» Task
Copy out the lines of the records below, and only those lines, from the one with "Open the return" through the one with "Click the Agent ID info icon", exactly as they appear.

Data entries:
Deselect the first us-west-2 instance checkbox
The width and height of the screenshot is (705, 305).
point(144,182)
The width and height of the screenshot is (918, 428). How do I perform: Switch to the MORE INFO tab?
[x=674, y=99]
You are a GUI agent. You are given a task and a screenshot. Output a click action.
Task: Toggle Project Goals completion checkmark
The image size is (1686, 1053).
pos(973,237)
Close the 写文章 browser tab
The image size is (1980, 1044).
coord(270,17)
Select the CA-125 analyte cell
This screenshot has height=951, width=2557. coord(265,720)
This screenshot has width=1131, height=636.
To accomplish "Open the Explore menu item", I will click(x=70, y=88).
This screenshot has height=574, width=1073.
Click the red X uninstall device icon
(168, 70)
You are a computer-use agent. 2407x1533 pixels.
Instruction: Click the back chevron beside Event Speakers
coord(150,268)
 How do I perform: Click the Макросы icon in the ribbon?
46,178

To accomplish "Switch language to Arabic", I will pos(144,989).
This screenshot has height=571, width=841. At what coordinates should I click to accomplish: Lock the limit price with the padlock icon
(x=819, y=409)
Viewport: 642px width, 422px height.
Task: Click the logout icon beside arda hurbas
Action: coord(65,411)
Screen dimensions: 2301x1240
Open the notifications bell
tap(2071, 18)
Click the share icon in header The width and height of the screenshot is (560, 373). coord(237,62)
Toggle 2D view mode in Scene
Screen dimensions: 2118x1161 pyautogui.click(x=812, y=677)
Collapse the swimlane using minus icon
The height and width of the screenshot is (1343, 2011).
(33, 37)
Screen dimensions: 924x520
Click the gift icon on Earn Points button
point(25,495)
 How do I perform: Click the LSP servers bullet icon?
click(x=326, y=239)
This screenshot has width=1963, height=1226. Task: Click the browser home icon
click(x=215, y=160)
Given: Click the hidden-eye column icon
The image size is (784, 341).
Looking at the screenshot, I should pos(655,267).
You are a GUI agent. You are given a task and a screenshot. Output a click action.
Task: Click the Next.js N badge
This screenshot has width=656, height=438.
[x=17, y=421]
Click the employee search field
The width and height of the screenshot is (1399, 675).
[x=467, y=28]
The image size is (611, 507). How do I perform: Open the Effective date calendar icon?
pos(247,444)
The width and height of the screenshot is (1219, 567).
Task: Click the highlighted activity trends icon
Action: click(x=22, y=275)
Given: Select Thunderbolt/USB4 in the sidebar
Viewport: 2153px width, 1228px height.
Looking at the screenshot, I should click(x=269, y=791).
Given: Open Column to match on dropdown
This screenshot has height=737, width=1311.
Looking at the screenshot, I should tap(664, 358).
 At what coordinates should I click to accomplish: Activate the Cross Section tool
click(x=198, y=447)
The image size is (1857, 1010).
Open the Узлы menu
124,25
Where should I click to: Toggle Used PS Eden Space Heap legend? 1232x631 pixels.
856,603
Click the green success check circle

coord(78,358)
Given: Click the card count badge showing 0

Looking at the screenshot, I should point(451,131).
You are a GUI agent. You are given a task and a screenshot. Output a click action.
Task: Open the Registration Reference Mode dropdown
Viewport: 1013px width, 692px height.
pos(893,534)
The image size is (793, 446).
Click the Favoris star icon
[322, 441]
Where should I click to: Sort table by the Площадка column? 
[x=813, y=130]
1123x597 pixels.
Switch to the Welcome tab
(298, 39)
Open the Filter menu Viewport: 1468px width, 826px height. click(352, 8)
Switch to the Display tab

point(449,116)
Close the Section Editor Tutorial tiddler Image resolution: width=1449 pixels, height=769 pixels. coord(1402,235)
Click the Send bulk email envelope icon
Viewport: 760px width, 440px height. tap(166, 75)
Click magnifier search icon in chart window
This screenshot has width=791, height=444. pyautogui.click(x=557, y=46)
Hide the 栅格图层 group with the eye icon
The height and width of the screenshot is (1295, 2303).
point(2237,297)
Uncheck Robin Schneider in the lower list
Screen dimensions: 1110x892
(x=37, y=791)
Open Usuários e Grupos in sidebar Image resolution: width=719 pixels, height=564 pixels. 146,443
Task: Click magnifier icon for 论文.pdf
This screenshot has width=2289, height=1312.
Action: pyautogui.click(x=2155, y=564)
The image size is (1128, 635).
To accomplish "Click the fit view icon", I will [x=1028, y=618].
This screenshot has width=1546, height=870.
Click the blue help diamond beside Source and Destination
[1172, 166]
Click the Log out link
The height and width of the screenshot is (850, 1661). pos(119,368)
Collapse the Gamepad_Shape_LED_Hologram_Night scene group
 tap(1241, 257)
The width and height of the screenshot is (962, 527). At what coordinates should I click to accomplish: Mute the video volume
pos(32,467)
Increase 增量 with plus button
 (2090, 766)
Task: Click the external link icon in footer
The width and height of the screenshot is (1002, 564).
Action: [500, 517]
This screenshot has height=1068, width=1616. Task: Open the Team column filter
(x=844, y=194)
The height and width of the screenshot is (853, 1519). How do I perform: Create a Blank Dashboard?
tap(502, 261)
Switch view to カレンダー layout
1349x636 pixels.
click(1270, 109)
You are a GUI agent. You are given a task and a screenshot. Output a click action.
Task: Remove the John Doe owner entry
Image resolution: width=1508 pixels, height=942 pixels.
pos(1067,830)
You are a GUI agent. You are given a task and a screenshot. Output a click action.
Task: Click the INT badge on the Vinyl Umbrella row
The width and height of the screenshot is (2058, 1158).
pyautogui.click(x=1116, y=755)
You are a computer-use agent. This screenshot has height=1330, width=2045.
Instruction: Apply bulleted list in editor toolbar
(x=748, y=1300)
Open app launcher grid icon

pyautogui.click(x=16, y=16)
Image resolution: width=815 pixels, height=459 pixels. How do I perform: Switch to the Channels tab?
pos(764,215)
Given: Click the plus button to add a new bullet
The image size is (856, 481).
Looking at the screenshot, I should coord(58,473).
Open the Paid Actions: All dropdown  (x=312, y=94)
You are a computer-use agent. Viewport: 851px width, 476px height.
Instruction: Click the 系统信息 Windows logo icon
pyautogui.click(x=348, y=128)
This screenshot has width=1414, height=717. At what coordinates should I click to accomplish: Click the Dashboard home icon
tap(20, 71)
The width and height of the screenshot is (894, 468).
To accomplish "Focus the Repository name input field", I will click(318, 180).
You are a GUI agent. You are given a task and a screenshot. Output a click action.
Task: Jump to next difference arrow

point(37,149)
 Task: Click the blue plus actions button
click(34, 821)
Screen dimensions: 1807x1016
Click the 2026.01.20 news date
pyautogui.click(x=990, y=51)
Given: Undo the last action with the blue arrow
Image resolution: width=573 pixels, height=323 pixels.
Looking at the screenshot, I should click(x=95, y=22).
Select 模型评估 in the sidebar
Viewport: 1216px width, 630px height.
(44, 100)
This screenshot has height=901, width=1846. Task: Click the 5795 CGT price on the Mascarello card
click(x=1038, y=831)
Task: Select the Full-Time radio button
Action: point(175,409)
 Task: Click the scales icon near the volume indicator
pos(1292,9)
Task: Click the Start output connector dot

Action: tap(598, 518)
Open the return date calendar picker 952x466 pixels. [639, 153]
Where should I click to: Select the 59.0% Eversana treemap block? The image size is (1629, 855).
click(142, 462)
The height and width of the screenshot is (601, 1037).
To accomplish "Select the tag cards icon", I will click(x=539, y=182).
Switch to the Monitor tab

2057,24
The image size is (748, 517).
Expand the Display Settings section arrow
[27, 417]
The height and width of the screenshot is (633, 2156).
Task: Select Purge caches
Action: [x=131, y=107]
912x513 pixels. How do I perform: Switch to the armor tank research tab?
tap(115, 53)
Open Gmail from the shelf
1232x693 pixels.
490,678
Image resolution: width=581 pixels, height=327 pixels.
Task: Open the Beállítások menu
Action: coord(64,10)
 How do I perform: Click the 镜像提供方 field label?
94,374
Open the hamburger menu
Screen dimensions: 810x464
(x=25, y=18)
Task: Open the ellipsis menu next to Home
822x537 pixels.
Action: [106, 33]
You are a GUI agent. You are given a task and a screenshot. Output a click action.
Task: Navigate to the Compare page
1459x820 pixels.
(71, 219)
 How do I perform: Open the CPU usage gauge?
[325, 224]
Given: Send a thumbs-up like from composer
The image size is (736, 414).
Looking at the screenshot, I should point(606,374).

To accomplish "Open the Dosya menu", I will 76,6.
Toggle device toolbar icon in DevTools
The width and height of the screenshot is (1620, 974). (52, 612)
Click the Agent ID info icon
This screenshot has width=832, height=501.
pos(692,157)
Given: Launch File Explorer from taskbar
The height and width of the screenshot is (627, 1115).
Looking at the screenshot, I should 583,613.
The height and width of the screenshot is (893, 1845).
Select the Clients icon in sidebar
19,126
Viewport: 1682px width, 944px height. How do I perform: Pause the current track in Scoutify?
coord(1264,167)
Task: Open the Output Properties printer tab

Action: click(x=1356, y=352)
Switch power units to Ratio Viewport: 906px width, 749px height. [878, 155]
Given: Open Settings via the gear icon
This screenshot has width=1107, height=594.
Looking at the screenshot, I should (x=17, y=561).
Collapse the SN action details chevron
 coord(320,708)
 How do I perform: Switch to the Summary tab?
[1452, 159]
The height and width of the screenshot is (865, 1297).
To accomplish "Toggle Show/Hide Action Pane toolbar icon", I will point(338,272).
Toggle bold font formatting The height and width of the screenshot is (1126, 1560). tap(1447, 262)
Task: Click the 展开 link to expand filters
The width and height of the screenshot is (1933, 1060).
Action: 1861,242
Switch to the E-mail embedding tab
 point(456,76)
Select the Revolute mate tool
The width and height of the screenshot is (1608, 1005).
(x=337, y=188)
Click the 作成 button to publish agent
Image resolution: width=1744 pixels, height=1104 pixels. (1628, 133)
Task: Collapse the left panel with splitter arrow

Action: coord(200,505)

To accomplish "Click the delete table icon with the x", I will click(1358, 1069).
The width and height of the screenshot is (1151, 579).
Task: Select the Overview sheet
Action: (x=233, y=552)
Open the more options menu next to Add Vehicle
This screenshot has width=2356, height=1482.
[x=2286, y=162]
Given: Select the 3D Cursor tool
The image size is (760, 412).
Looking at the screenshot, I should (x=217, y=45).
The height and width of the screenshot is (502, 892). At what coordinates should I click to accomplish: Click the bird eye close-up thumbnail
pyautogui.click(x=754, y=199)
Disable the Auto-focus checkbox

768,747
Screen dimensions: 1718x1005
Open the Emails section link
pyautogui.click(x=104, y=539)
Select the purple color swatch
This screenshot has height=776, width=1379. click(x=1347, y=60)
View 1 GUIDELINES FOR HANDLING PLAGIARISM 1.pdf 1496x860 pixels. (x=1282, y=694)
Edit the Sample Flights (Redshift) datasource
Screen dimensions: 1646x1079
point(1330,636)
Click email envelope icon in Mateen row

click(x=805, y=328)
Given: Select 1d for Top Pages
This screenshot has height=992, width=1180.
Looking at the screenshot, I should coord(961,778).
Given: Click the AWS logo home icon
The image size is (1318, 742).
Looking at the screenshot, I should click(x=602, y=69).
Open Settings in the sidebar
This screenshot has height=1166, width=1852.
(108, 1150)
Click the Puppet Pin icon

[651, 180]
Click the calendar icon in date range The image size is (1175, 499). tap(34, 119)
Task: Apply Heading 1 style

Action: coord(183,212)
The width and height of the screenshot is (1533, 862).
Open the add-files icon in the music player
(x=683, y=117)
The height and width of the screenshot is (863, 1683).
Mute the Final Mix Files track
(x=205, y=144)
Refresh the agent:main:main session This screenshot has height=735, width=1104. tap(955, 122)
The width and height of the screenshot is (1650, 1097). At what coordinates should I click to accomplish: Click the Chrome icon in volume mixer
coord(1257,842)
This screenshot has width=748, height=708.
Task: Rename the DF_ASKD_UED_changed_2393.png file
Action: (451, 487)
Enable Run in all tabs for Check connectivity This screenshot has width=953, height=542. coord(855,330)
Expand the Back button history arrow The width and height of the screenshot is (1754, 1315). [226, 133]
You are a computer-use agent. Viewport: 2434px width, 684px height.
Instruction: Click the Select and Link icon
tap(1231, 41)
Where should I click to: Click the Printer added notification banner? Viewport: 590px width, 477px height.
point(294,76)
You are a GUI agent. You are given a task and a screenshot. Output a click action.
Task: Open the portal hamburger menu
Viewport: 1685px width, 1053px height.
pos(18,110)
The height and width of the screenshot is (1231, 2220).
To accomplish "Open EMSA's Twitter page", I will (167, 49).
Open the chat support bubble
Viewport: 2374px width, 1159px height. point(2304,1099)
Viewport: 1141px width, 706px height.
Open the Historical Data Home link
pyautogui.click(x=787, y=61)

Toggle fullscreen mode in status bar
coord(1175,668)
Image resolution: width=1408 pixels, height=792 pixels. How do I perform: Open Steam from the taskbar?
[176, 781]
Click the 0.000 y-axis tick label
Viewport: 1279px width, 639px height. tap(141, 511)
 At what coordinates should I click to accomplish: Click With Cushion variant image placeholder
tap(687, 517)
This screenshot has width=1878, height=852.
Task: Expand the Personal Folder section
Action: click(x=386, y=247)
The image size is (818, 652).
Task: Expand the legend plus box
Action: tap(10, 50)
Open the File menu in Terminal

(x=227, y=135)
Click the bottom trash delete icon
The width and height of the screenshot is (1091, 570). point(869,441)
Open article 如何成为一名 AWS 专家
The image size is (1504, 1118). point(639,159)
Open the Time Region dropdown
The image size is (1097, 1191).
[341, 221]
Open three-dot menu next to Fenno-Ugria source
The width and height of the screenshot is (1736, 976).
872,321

» Response box
Open the return date calendar picker 952x466 pixels. [639, 153]
Where should I click to: Select the 59.0% Eversana treemap block? The image size is (1629, 855).
click(142, 462)
The height and width of the screenshot is (601, 1037).
To accomplish "Select the tag cards icon", I will click(x=539, y=182).
Switch to the Monitor tab

2057,24
The image size is (748, 517).
Expand the Display Settings section arrow
[27, 417]
The height and width of the screenshot is (633, 2156).
Task: Select Purge caches
Action: [x=131, y=107]
912x513 pixels. How do I perform: Switch to the armor tank research tab?
tap(115, 53)
Open Gmail from the shelf
1232x693 pixels.
490,678
Image resolution: width=581 pixels, height=327 pixels.
Task: Open the Beállítások menu
Action: coord(64,10)
 How do I perform: Click the 镜像提供方 field label?
94,374
Open the hamburger menu
Screen dimensions: 810x464
(x=25, y=18)
Task: Open the ellipsis menu next to Home
822x537 pixels.
Action: [106, 33]
You are a GUI agent. You are given a task and a screenshot. Output a click action.
Task: Navigate to the Compare page
1459x820 pixels.
(71, 219)
 How do I perform: Open the CPU usage gauge?
[325, 224]
Given: Send a thumbs-up like from composer
The image size is (736, 414).
Looking at the screenshot, I should point(606,374).

To accomplish "Open the Dosya menu", I will 76,6.
Toggle device toolbar icon in DevTools
The width and height of the screenshot is (1620, 974). (52, 612)
Click the Agent ID info icon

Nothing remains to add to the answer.